**RECORDS SUPPLIED**:

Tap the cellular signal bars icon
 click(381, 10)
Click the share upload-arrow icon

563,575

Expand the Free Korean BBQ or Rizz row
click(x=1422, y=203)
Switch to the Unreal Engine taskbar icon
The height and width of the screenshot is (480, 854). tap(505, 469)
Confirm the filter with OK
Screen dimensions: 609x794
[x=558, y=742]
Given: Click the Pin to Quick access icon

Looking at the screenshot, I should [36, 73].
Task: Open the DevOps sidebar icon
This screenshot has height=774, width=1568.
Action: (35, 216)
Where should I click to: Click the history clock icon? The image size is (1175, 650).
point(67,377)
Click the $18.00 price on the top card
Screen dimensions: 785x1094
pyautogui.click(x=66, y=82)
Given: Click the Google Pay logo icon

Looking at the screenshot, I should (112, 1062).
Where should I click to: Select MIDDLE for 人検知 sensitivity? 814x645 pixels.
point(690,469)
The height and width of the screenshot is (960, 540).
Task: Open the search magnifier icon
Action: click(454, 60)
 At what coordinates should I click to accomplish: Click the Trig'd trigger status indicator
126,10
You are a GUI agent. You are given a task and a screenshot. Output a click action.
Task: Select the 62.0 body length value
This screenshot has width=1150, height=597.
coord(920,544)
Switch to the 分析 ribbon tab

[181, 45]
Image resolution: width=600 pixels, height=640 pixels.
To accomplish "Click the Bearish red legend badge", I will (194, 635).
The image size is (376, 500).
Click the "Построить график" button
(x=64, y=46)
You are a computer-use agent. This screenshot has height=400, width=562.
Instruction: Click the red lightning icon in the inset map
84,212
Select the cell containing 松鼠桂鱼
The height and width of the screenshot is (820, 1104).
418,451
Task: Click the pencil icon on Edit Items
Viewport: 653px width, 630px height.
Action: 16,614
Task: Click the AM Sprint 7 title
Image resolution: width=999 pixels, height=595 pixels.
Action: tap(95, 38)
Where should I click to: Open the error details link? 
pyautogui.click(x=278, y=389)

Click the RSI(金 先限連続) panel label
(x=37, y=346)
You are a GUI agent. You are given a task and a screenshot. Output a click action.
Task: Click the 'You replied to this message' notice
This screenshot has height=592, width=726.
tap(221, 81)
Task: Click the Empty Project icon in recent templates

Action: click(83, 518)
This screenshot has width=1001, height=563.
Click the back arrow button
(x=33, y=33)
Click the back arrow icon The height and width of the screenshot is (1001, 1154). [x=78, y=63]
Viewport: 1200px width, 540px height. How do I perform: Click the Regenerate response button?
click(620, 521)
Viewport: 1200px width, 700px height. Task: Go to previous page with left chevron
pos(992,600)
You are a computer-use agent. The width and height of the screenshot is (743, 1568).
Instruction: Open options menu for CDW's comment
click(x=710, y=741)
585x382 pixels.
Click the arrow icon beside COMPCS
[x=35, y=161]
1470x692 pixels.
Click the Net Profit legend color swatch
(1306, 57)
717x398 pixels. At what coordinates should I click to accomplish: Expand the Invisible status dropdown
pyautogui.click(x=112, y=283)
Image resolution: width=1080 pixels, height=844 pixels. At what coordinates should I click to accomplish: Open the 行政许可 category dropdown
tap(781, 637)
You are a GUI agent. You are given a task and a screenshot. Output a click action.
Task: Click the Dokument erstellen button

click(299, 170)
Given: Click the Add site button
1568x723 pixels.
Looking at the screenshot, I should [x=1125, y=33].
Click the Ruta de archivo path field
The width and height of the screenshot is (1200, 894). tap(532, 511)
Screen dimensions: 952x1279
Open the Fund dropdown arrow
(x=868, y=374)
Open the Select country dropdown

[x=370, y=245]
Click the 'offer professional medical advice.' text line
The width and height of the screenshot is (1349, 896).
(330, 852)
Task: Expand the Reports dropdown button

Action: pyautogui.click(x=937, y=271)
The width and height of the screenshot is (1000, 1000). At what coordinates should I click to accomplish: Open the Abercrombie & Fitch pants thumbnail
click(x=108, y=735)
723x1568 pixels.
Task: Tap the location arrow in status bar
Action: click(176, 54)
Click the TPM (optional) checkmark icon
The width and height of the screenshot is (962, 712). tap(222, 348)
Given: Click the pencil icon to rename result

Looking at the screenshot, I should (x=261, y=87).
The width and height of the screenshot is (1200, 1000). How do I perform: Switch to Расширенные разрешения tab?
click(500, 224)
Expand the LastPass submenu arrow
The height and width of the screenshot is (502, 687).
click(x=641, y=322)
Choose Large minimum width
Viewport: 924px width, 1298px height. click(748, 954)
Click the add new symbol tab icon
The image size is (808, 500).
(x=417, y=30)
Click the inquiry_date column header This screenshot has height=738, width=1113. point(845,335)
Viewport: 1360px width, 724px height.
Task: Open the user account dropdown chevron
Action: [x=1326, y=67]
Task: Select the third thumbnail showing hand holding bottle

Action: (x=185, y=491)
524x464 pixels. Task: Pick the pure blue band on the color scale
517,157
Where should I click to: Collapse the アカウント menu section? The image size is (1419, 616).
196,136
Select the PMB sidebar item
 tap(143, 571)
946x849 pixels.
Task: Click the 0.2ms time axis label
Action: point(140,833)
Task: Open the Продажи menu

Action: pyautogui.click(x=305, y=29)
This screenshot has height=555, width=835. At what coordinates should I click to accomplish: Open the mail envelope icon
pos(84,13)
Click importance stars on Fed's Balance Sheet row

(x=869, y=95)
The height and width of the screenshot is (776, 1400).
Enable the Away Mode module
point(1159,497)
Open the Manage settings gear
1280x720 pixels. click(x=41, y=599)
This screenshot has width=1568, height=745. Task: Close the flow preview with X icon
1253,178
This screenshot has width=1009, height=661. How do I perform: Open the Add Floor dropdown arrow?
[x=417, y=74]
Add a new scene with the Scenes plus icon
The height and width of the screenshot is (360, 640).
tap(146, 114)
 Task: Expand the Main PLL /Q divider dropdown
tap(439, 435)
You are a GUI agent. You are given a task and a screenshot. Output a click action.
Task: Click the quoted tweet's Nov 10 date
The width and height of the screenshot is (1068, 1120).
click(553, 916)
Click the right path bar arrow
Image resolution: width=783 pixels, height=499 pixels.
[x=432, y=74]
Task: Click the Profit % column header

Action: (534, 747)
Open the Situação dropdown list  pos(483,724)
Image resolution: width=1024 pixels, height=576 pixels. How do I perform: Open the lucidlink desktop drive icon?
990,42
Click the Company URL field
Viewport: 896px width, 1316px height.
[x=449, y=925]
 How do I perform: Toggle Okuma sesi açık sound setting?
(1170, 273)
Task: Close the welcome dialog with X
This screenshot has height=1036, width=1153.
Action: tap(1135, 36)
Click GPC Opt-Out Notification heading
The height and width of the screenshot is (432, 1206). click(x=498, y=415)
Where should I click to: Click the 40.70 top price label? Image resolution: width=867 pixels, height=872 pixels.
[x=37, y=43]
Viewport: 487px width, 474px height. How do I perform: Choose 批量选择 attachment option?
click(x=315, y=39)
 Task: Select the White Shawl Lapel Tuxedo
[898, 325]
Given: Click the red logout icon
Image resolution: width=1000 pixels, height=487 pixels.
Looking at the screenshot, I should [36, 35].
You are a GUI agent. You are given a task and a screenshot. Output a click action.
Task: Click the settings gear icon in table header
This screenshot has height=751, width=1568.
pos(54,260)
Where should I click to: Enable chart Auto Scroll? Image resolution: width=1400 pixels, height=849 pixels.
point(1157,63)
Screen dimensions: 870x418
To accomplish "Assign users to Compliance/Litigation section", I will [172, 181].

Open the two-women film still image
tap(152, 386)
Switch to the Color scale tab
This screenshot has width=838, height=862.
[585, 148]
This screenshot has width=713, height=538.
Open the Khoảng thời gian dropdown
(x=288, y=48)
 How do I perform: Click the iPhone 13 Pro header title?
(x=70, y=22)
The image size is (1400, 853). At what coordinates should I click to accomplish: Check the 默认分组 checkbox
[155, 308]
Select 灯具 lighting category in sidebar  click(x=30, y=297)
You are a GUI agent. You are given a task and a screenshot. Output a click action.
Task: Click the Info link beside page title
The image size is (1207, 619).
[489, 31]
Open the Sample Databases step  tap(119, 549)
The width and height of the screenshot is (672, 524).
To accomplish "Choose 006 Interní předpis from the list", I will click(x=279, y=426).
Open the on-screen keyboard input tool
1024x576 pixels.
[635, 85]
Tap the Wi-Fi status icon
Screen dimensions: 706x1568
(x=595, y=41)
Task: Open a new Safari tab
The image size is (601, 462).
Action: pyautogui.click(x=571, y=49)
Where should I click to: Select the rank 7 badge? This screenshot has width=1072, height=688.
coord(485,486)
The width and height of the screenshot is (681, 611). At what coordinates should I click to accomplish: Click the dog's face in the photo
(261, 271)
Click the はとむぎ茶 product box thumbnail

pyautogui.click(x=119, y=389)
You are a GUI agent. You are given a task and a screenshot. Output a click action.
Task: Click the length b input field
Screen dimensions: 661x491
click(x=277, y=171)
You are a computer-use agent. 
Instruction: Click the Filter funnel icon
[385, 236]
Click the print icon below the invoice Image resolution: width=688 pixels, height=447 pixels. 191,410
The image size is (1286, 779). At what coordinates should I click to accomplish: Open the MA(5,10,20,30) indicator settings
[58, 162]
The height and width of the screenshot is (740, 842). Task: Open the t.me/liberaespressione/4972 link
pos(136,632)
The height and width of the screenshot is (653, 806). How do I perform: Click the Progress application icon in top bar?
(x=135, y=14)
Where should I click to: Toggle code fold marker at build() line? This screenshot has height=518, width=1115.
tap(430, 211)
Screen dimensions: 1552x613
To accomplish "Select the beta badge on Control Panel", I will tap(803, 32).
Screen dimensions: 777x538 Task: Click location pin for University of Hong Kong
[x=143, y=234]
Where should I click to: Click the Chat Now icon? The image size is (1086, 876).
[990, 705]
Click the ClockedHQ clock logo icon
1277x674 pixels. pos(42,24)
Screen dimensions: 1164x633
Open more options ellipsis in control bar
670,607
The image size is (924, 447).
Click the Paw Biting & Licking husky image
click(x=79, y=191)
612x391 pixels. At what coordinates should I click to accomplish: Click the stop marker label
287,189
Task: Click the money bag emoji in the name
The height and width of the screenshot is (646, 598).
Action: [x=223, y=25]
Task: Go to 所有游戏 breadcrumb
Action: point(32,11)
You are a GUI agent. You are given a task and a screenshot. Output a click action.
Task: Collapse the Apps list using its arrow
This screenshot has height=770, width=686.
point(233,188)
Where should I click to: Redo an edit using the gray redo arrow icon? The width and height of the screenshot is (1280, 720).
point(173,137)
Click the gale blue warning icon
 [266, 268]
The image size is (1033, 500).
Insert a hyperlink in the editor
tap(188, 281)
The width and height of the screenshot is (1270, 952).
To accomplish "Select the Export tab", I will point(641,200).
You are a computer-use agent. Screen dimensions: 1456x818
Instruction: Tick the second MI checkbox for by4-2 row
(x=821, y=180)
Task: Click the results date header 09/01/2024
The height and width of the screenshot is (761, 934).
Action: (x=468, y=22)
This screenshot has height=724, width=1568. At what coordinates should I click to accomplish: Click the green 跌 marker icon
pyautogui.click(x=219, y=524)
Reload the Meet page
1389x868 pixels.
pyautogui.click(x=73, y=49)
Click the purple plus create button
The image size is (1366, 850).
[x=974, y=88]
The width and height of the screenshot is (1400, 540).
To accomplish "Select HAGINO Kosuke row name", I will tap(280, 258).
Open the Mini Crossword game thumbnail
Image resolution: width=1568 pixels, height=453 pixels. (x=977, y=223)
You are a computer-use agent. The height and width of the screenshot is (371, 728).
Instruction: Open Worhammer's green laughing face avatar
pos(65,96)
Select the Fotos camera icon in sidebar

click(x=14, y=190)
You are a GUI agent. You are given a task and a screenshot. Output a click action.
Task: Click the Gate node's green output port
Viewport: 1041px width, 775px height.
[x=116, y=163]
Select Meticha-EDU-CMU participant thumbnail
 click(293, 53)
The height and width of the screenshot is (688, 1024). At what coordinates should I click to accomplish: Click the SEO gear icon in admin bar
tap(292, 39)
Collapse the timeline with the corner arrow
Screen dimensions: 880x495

**WORK INSTRUCTIONS**: In the listing above, which lines include the string "length"? Return every one of them.

**OUTPUT FOR THIS TASK**:
Task: Select the 62.0 body length value
Task: Click the length b input field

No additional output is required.